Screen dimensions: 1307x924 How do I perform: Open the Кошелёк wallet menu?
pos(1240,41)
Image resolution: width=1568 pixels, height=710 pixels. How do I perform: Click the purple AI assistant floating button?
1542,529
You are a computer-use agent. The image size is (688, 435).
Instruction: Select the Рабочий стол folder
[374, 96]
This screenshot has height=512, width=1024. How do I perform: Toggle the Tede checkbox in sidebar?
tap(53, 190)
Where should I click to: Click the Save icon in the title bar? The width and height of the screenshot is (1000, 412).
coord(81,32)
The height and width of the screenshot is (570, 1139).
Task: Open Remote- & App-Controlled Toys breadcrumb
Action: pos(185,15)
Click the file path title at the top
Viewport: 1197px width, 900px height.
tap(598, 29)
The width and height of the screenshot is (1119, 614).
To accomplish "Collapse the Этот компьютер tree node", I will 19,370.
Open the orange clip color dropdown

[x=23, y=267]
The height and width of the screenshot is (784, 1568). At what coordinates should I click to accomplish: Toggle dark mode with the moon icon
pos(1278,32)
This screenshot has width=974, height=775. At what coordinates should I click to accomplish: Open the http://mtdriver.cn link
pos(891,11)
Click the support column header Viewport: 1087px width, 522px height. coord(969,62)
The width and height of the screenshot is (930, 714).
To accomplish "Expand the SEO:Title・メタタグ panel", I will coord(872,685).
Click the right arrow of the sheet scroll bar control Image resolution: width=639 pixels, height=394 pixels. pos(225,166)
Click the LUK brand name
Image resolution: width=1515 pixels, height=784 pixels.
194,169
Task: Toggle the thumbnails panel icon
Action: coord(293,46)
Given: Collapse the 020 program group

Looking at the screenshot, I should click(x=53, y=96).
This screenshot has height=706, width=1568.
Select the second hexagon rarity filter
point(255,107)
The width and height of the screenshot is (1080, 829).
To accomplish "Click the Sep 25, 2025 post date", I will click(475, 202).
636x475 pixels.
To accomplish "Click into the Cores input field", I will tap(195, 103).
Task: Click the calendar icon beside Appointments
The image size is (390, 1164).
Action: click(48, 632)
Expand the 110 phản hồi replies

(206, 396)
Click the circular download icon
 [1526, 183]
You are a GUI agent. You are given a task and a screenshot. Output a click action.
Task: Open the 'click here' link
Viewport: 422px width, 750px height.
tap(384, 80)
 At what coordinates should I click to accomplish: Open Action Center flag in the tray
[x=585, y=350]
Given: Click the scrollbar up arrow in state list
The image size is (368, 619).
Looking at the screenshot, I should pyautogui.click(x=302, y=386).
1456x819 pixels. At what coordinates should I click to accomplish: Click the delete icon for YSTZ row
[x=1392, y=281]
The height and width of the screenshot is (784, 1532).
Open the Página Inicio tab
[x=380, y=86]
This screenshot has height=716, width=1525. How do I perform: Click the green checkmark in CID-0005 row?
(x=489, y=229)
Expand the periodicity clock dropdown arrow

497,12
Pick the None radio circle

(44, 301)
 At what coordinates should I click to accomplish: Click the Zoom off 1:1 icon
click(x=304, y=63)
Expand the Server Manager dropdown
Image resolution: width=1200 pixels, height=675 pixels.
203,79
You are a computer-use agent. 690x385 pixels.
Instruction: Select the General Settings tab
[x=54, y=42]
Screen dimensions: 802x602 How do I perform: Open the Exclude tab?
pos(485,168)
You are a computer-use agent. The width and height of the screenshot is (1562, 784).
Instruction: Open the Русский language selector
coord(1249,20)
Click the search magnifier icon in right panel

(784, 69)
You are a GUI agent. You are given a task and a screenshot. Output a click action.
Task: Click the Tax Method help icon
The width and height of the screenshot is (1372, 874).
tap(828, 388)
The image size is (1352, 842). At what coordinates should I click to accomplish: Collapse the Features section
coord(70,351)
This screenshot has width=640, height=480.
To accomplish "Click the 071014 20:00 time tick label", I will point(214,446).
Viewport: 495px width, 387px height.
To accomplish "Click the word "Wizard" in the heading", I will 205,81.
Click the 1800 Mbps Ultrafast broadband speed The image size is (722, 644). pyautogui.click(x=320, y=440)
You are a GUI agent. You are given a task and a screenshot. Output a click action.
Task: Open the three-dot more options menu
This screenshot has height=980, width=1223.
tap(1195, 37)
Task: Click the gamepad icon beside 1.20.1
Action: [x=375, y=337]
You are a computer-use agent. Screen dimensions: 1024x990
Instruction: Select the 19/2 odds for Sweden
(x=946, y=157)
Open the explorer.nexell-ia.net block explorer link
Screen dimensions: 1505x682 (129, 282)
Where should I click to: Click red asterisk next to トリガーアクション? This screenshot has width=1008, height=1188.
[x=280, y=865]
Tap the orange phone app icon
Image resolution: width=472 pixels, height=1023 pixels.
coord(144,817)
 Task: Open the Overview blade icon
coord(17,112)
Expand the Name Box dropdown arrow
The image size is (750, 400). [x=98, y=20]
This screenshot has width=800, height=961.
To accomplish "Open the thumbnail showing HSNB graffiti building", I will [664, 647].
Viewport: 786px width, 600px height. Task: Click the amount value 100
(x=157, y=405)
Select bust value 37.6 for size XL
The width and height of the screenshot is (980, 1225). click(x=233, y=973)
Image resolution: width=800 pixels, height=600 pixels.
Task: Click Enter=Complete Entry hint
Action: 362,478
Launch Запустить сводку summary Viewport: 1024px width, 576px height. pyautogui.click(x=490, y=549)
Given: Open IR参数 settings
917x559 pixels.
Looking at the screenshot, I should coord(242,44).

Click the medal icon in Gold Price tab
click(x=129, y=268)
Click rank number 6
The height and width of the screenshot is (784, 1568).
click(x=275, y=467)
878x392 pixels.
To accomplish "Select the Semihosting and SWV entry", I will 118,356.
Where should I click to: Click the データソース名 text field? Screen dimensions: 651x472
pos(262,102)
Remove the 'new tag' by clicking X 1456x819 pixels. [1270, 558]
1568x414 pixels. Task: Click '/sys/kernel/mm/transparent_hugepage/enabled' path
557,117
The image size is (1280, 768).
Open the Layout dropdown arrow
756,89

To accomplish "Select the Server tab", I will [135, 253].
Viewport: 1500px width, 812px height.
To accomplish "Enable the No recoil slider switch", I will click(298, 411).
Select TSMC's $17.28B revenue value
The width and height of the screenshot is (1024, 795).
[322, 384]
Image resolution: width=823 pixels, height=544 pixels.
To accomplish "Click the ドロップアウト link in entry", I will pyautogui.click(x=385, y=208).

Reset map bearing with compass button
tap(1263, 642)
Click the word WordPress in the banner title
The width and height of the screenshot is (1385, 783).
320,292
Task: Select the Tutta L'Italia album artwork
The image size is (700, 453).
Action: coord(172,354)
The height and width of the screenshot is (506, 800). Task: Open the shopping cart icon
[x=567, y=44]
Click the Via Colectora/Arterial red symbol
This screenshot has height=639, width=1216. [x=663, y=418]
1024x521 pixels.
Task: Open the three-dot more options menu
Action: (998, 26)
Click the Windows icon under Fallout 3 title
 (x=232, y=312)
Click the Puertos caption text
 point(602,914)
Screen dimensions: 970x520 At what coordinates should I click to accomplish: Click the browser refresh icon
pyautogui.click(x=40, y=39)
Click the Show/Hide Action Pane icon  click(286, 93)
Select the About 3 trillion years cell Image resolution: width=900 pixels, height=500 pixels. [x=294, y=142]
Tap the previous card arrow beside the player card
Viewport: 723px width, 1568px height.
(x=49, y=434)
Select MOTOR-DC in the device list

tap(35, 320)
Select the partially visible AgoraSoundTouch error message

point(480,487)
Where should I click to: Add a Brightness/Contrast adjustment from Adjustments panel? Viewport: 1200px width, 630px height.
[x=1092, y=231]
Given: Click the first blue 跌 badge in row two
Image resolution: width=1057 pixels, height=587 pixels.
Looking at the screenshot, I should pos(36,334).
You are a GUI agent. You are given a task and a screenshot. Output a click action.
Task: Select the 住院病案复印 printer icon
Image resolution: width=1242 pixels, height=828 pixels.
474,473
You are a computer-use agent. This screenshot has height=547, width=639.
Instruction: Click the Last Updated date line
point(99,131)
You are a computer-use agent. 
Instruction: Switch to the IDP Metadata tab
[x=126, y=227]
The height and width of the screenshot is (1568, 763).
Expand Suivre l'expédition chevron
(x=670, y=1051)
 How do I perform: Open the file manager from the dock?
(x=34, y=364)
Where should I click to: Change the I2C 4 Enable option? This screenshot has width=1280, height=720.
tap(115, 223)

______________________________

#### EXERCISE DIRECTIONS
Whenever a line above contains "computer", copy that line.

#### SOLUTION
You are a computer-use agent. The image size is (688, 435).
You are a computer-use agent. 690x385 pixels.
You are a computer-use agent. The width and height of the screenshot is (1562, 784).
You are a computer-use agent. Screen dimensions: 1024x990
You are a computer-use agent. This screenshot has height=547, width=639.
You are a computer-use agent. 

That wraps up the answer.